━━━ Information given

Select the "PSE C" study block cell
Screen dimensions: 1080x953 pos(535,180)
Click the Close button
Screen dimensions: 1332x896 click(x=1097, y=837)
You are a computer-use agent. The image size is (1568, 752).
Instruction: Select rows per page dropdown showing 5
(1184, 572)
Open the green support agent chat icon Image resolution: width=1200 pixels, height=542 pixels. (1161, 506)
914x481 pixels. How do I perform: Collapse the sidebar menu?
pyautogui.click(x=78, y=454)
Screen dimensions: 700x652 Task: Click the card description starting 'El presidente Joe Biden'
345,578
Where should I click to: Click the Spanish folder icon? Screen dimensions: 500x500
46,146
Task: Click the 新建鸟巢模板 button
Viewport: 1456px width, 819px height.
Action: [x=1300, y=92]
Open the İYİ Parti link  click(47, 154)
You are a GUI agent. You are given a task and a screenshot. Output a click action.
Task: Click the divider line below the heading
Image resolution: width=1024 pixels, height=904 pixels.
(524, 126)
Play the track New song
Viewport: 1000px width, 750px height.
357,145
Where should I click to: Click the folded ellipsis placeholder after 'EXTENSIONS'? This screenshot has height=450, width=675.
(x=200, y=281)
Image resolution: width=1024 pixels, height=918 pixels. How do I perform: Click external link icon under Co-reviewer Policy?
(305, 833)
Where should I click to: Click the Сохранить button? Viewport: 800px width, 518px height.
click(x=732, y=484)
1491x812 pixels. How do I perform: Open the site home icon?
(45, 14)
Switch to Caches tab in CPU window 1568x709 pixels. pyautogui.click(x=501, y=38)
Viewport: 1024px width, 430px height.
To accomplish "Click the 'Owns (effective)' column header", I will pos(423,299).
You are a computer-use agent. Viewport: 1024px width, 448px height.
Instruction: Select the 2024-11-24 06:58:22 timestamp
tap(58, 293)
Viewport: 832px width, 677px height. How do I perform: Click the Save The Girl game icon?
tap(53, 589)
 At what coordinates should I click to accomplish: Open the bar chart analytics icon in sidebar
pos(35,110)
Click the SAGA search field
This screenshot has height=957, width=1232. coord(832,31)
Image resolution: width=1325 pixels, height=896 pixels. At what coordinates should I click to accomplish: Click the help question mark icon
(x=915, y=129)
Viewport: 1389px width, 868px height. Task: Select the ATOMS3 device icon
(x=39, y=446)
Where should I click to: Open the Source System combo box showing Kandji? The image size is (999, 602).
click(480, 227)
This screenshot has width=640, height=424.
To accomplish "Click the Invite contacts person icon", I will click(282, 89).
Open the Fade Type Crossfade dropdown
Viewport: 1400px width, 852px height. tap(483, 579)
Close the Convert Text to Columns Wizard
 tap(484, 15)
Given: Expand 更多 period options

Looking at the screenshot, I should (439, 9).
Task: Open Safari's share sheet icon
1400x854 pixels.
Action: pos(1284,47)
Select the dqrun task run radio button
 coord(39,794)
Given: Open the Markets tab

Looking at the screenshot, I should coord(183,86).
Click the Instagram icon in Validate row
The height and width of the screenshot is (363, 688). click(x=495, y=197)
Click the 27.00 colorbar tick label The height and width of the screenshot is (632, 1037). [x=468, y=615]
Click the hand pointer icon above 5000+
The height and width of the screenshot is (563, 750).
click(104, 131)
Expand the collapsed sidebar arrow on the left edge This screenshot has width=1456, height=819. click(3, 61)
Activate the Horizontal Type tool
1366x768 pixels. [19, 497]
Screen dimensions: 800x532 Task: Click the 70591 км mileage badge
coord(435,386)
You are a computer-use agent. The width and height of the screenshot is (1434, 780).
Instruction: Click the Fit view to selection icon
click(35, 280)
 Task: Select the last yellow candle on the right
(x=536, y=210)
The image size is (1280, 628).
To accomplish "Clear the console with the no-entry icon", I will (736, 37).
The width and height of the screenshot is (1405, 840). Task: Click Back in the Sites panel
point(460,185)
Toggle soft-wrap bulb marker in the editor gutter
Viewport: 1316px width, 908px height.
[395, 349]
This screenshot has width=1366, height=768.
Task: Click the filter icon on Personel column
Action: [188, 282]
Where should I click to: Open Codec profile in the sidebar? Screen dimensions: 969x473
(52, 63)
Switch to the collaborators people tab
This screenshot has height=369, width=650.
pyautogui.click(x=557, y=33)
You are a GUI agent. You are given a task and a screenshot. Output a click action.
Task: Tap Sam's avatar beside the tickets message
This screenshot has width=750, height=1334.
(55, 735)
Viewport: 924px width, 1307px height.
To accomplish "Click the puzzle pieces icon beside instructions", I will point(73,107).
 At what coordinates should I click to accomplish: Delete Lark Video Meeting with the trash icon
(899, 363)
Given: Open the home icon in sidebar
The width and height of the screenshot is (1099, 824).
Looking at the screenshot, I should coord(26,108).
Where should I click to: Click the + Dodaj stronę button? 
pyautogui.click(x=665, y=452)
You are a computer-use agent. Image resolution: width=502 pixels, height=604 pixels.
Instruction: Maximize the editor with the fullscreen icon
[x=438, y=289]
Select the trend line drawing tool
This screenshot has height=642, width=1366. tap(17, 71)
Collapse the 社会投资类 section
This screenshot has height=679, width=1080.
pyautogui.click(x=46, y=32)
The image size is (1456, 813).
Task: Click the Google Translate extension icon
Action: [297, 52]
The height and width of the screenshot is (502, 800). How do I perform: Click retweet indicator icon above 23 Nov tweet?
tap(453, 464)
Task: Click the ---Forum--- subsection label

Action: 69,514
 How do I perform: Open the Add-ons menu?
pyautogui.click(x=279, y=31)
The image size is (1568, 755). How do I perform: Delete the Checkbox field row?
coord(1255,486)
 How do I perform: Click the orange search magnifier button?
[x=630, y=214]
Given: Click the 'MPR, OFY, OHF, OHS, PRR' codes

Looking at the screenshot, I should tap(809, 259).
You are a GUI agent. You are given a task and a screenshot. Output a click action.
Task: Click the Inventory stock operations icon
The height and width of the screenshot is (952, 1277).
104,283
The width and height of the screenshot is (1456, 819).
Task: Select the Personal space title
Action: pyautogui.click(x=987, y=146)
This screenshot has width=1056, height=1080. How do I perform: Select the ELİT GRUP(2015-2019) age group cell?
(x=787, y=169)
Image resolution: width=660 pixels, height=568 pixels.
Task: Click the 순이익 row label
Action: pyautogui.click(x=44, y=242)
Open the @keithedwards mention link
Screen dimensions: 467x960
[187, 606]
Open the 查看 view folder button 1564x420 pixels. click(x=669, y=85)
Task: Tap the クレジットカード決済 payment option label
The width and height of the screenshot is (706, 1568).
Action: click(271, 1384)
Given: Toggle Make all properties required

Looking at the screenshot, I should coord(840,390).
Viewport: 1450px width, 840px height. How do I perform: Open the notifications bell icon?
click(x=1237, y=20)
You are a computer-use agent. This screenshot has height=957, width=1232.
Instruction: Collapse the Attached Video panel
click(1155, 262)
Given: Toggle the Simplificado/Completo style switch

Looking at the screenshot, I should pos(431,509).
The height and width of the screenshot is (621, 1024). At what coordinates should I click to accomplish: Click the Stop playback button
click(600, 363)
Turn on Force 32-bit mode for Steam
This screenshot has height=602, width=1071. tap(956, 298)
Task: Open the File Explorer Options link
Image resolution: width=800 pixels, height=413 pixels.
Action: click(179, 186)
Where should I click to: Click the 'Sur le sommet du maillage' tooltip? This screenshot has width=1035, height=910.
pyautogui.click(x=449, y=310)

━━━━━━

» **What you have to do**
Reproduce the material above, changing each occurrence of "How do I perform" to "How can I perform" and keeping everything else the same.

» **Final answer**
Select the "PSE C" study block cell
Screen dimensions: 1080x953 pos(535,180)
Click the Close button
Screen dimensions: 1332x896 click(x=1097, y=837)
You are a computer-use agent. The image size is (1568, 752).
Instruction: Select rows per page dropdown showing 5
(1184, 572)
Open the green support agent chat icon Image resolution: width=1200 pixels, height=542 pixels. (1161, 506)
914x481 pixels. How can I perform: Collapse the sidebar menu?
pyautogui.click(x=78, y=454)
Screen dimensions: 700x652 Task: Click the card description starting 'El presidente Joe Biden'
345,578
Where should I click to: Click the Spanish folder icon? Screen dimensions: 500x500
46,146
Task: Click the 新建鸟巢模板 button
Viewport: 1456px width, 819px height.
Action: [x=1300, y=92]
Open the İYİ Parti link  click(47, 154)
You are a GUI agent. You are given a task and a screenshot. Output a click action.
Task: Click the divider line below the heading
Image resolution: width=1024 pixels, height=904 pixels.
(524, 126)
Play the track New song
Viewport: 1000px width, 750px height.
357,145
Where should I click to: Click the folded ellipsis placeholder after 'EXTENSIONS'? This screenshot has height=450, width=675.
(x=200, y=281)
Image resolution: width=1024 pixels, height=918 pixels. How can I perform: Click external link icon under Co-reviewer Policy?
(305, 833)
Where should I click to: Click the Сохранить button? Viewport: 800px width, 518px height.
click(x=732, y=484)
1491x812 pixels. How can I perform: Open the site home icon?
(45, 14)
Switch to Caches tab in CPU window 1568x709 pixels. pyautogui.click(x=501, y=38)
Viewport: 1024px width, 430px height.
To accomplish "Click the 'Owns (effective)' column header", I will pos(423,299).
You are a computer-use agent. Viewport: 1024px width, 448px height.
Instruction: Select the 2024-11-24 06:58:22 timestamp
tap(58, 293)
Viewport: 832px width, 677px height. How can I perform: Click the Save The Girl game icon?
tap(53, 589)
 At what coordinates should I click to accomplish: Open the bar chart analytics icon in sidebar
pos(35,110)
Click the SAGA search field
This screenshot has height=957, width=1232. coord(832,31)
Image resolution: width=1325 pixels, height=896 pixels. At what coordinates should I click to accomplish: Click the help question mark icon
(x=915, y=129)
Viewport: 1389px width, 868px height. Task: Select the ATOMS3 device icon
(x=39, y=446)
Where should I click to: Open the Source System combo box showing Kandji? The image size is (999, 602).
click(480, 227)
This screenshot has width=640, height=424.
To accomplish "Click the Invite contacts person icon", I will click(282, 89).
Open the Fade Type Crossfade dropdown
Viewport: 1400px width, 852px height. tap(483, 579)
Close the Convert Text to Columns Wizard
 tap(484, 15)
Given: Expand 更多 period options

Looking at the screenshot, I should (439, 9).
Task: Open Safari's share sheet icon
1400x854 pixels.
Action: pos(1284,47)
Select the dqrun task run radio button
 coord(39,794)
Given: Open the Markets tab

Looking at the screenshot, I should coord(183,86).
Click the Instagram icon in Validate row
The height and width of the screenshot is (363, 688). click(x=495, y=197)
Click the 27.00 colorbar tick label The height and width of the screenshot is (632, 1037). [x=468, y=615]
Click the hand pointer icon above 5000+
The height and width of the screenshot is (563, 750).
click(104, 131)
Expand the collapsed sidebar arrow on the left edge This screenshot has width=1456, height=819. click(3, 61)
Activate the Horizontal Type tool
1366x768 pixels. [19, 497]
Screen dimensions: 800x532 Task: Click the 70591 км mileage badge
coord(435,386)
You are a computer-use agent. The width and height of the screenshot is (1434, 780).
Instruction: Click the Fit view to selection icon
click(35, 280)
 Task: Select the last yellow candle on the right
(x=536, y=210)
The image size is (1280, 628).
To accomplish "Clear the console with the no-entry icon", I will (736, 37).
The width and height of the screenshot is (1405, 840). Task: Click Back in the Sites panel
point(460,185)
Toggle soft-wrap bulb marker in the editor gutter
Viewport: 1316px width, 908px height.
[395, 349]
This screenshot has width=1366, height=768.
Task: Click the filter icon on Personel column
Action: [188, 282]
Where should I click to: Open Codec profile in the sidebar? Screen dimensions: 969x473
(52, 63)
Switch to the collaborators people tab
This screenshot has height=369, width=650.
pyautogui.click(x=557, y=33)
You are a GUI agent. You are given a task and a screenshot. Output a click action.
Task: Tap Sam's avatar beside the tickets message
This screenshot has width=750, height=1334.
(55, 735)
Viewport: 924px width, 1307px height.
To accomplish "Click the puzzle pieces icon beside instructions", I will point(73,107).
 At what coordinates should I click to accomplish: Delete Lark Video Meeting with the trash icon
(899, 363)
Given: Open the home icon in sidebar
The width and height of the screenshot is (1099, 824).
Looking at the screenshot, I should coord(26,108).
Where should I click to: Click the + Dodaj stronę button? 
pyautogui.click(x=665, y=452)
You are a computer-use agent. Image resolution: width=502 pixels, height=604 pixels.
Instruction: Maximize the editor with the fullscreen icon
[x=438, y=289]
Select the trend line drawing tool
This screenshot has height=642, width=1366. tap(17, 71)
Collapse the 社会投资类 section
This screenshot has height=679, width=1080.
pyautogui.click(x=46, y=32)
The image size is (1456, 813).
Task: Click the Google Translate extension icon
Action: [297, 52]
The height and width of the screenshot is (502, 800). How can I perform: Click retweet indicator icon above 23 Nov tweet?
tap(453, 464)
Task: Click the ---Forum--- subsection label

Action: 69,514
 How can I perform: Open the Add-ons menu?
pyautogui.click(x=279, y=31)
The image size is (1568, 755). How can I perform: Delete the Checkbox field row?
coord(1255,486)
 How can I perform: Click the orange search magnifier button?
[x=630, y=214]
Given: Click the 'MPR, OFY, OHF, OHS, PRR' codes

Looking at the screenshot, I should tap(809, 259).
You are a GUI agent. You are given a task and a screenshot. Output a click action.
Task: Click the Inventory stock operations icon
The height and width of the screenshot is (952, 1277).
104,283
The width and height of the screenshot is (1456, 819).
Task: Select the Personal space title
Action: pyautogui.click(x=987, y=146)
This screenshot has width=1056, height=1080. How can I perform: Select the ELİT GRUP(2015-2019) age group cell?
(x=787, y=169)
Image resolution: width=660 pixels, height=568 pixels.
Task: Click the 순이익 row label
Action: pyautogui.click(x=44, y=242)
Open the @keithedwards mention link
Screen dimensions: 467x960
[187, 606]
Open the 查看 view folder button 1564x420 pixels. click(x=669, y=85)
Task: Tap the クレジットカード決済 payment option label
The width and height of the screenshot is (706, 1568).
Action: click(271, 1384)
Given: Toggle Make all properties required

Looking at the screenshot, I should coord(840,390).
Viewport: 1450px width, 840px height. How can I perform: Open the notifications bell icon?
click(x=1237, y=20)
You are a computer-use agent. This screenshot has height=957, width=1232.
Instruction: Collapse the Attached Video panel
click(1155, 262)
Given: Toggle the Simplificado/Completo style switch

Looking at the screenshot, I should pos(431,509).
The height and width of the screenshot is (621, 1024). At what coordinates should I click to accomplish: Click the Stop playback button
click(600, 363)
Turn on Force 32-bit mode for Steam
This screenshot has height=602, width=1071. tap(956, 298)
Task: Open the File Explorer Options link
Image resolution: width=800 pixels, height=413 pixels.
Action: click(179, 186)
Where should I click to: Click the 'Sur le sommet du maillage' tooltip? This screenshot has width=1035, height=910.
pyautogui.click(x=449, y=310)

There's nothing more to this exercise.